Part of a data file:
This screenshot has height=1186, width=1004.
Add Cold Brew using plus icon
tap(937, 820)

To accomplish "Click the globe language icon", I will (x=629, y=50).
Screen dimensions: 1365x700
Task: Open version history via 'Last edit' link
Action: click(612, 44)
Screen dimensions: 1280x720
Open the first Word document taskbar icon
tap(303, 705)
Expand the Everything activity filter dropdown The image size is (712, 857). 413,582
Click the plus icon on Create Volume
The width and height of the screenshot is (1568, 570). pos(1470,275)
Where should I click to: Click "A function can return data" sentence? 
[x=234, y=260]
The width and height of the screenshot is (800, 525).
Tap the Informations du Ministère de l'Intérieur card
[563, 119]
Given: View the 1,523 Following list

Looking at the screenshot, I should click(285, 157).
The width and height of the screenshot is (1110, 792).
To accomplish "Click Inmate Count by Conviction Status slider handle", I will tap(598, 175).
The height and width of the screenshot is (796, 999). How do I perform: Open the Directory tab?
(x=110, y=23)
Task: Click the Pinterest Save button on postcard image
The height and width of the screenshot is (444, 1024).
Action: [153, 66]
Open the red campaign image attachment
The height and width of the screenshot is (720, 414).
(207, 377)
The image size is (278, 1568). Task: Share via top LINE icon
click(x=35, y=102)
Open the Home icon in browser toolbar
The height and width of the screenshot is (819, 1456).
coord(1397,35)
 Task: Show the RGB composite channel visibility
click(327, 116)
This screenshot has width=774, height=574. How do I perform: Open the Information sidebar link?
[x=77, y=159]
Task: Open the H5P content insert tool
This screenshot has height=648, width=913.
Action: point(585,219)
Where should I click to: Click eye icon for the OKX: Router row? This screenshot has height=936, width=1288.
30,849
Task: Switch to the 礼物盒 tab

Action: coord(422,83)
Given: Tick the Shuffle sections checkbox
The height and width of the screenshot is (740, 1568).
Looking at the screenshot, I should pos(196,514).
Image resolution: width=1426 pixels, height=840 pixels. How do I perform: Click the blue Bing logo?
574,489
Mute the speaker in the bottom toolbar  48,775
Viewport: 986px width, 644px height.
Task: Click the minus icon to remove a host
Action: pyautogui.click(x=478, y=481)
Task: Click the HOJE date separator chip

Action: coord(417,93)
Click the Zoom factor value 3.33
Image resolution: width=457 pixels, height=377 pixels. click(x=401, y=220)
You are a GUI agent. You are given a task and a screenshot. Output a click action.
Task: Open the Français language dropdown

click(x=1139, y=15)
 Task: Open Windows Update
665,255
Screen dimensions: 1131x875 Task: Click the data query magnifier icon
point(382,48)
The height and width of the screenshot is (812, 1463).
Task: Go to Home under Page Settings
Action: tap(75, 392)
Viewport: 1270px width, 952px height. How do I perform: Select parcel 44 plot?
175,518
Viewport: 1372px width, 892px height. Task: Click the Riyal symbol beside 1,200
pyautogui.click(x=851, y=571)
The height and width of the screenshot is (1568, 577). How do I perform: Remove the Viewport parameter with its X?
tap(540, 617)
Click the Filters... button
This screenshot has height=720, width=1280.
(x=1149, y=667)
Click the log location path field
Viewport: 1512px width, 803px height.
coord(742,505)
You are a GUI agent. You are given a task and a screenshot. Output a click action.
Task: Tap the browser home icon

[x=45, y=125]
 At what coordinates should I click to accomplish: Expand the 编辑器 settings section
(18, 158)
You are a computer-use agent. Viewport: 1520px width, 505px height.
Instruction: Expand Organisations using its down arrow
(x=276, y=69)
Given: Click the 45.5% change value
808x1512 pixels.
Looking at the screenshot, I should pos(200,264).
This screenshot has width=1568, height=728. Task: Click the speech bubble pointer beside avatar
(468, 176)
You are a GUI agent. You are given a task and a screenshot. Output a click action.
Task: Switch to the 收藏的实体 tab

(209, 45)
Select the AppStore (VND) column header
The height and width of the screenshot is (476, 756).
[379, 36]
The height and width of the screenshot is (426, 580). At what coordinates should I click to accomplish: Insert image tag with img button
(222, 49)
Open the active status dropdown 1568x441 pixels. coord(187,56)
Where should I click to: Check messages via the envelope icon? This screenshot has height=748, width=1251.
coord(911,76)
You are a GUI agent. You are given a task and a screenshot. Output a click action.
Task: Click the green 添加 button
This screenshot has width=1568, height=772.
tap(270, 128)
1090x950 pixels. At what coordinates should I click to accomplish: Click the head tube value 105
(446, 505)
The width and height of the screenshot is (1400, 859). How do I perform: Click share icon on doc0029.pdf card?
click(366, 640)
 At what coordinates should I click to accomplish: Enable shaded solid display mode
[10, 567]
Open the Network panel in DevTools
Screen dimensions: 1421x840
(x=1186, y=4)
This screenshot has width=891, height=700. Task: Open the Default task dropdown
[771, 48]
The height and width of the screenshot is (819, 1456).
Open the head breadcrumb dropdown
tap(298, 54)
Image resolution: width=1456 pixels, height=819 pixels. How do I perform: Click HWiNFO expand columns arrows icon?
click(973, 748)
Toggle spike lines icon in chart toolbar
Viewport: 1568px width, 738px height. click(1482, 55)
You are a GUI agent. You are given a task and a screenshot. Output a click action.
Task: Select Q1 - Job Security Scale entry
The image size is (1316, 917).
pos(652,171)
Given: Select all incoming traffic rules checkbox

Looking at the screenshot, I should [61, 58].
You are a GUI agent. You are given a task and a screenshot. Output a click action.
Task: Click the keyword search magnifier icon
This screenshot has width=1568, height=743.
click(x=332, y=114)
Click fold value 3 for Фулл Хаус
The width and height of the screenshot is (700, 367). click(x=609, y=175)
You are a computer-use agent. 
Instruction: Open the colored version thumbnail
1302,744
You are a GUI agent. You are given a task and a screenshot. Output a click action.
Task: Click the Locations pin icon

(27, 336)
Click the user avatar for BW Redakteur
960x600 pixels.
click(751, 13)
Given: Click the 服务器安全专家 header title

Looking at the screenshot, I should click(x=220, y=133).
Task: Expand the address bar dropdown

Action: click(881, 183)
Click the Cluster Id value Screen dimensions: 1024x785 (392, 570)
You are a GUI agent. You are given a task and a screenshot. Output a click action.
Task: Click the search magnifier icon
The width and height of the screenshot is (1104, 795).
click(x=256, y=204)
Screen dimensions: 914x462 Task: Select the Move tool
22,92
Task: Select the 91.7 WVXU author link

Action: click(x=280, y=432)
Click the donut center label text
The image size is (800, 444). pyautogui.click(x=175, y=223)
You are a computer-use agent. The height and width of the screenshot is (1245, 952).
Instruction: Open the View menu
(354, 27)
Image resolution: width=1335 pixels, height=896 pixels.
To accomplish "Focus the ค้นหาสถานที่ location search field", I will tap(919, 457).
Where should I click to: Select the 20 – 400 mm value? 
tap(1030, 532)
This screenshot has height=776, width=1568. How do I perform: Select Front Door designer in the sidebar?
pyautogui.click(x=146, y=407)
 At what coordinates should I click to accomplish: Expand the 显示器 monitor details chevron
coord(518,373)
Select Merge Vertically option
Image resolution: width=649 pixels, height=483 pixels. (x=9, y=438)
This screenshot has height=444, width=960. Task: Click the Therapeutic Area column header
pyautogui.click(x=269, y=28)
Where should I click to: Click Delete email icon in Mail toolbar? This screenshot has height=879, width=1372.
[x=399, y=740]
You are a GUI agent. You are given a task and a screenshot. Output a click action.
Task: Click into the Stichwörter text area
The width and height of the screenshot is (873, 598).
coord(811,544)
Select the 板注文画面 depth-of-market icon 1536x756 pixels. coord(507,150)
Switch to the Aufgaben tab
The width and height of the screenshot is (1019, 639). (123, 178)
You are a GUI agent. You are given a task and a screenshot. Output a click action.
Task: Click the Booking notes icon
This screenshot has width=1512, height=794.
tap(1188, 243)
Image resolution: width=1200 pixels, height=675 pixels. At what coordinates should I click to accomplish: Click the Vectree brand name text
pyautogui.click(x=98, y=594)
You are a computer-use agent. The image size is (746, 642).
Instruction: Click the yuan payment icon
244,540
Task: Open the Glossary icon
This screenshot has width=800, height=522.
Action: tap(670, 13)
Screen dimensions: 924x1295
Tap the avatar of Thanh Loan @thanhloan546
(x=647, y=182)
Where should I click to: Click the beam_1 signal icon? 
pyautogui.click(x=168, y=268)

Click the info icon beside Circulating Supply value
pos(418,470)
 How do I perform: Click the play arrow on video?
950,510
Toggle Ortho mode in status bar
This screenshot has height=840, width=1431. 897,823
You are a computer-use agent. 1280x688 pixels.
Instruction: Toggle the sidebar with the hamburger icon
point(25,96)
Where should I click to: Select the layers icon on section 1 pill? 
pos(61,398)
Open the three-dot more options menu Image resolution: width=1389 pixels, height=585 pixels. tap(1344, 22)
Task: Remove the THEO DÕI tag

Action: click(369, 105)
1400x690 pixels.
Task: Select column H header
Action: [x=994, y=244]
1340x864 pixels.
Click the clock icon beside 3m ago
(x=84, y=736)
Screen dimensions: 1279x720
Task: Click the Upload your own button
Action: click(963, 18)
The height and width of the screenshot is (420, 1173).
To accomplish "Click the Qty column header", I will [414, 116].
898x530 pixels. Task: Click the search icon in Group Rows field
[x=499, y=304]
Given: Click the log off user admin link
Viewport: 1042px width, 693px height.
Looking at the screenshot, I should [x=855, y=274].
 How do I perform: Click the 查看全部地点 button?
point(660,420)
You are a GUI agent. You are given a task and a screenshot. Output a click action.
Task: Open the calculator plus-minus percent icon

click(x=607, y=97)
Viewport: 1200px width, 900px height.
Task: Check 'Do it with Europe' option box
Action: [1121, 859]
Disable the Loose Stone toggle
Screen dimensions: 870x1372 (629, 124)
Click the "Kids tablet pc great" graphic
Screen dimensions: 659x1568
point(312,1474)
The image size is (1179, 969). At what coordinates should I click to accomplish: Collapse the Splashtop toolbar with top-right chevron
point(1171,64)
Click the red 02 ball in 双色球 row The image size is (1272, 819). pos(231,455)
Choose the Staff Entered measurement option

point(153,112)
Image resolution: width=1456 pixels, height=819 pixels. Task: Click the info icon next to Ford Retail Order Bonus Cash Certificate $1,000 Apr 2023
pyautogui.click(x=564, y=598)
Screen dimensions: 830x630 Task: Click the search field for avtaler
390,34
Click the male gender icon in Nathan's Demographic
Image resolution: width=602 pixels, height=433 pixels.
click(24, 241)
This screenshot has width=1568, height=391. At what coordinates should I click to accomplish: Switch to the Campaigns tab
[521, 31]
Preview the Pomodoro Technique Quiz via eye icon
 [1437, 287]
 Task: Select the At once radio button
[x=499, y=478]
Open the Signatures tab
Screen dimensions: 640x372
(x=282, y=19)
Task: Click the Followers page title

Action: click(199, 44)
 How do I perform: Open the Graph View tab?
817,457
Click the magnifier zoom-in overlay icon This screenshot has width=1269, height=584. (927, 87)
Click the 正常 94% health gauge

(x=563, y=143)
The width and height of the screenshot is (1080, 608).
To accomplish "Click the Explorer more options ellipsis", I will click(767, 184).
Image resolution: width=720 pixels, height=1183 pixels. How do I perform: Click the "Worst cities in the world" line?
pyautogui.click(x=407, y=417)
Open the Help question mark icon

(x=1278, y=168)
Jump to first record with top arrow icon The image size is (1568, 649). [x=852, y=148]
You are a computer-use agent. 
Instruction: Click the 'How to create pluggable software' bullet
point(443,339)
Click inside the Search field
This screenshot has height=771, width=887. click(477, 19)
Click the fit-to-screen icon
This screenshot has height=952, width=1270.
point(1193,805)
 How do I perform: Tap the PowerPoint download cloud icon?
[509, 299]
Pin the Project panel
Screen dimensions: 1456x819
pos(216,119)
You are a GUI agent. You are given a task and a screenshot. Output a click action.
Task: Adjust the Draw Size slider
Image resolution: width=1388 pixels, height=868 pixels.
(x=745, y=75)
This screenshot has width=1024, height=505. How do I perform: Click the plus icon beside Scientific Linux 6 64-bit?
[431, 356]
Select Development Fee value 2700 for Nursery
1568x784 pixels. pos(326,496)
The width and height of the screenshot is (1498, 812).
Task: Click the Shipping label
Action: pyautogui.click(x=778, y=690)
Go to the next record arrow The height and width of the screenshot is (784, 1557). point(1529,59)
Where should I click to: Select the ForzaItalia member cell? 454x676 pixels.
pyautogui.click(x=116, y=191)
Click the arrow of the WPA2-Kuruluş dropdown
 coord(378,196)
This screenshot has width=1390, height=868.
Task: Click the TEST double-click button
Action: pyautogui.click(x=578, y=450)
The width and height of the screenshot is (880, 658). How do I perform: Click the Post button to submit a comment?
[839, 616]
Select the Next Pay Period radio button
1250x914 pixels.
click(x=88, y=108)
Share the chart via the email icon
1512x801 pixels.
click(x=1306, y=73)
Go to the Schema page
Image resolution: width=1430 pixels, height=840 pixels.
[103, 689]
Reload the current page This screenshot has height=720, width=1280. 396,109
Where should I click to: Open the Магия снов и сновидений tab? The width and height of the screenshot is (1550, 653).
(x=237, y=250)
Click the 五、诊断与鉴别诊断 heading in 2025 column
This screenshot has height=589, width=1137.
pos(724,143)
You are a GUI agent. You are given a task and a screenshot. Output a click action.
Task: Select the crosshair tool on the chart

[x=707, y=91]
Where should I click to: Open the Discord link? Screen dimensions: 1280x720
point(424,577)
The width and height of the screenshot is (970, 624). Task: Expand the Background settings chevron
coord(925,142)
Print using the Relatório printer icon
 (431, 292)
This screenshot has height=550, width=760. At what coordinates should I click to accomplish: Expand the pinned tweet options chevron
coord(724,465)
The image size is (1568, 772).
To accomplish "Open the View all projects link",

EXERCISE OBJECTIVE: Pull out every line of the material above that contains the string "options". Case counts.

SOLUTION:
Open the three-dot more options menu Image resolution: width=1389 pixels, height=585 pixels. tap(1344, 22)
To accomplish "Click the Explorer more options ellipsis", I will click(767, 184).
This screenshot has height=550, width=760. At what coordinates should I click to accomplish: Expand the pinned tweet options chevron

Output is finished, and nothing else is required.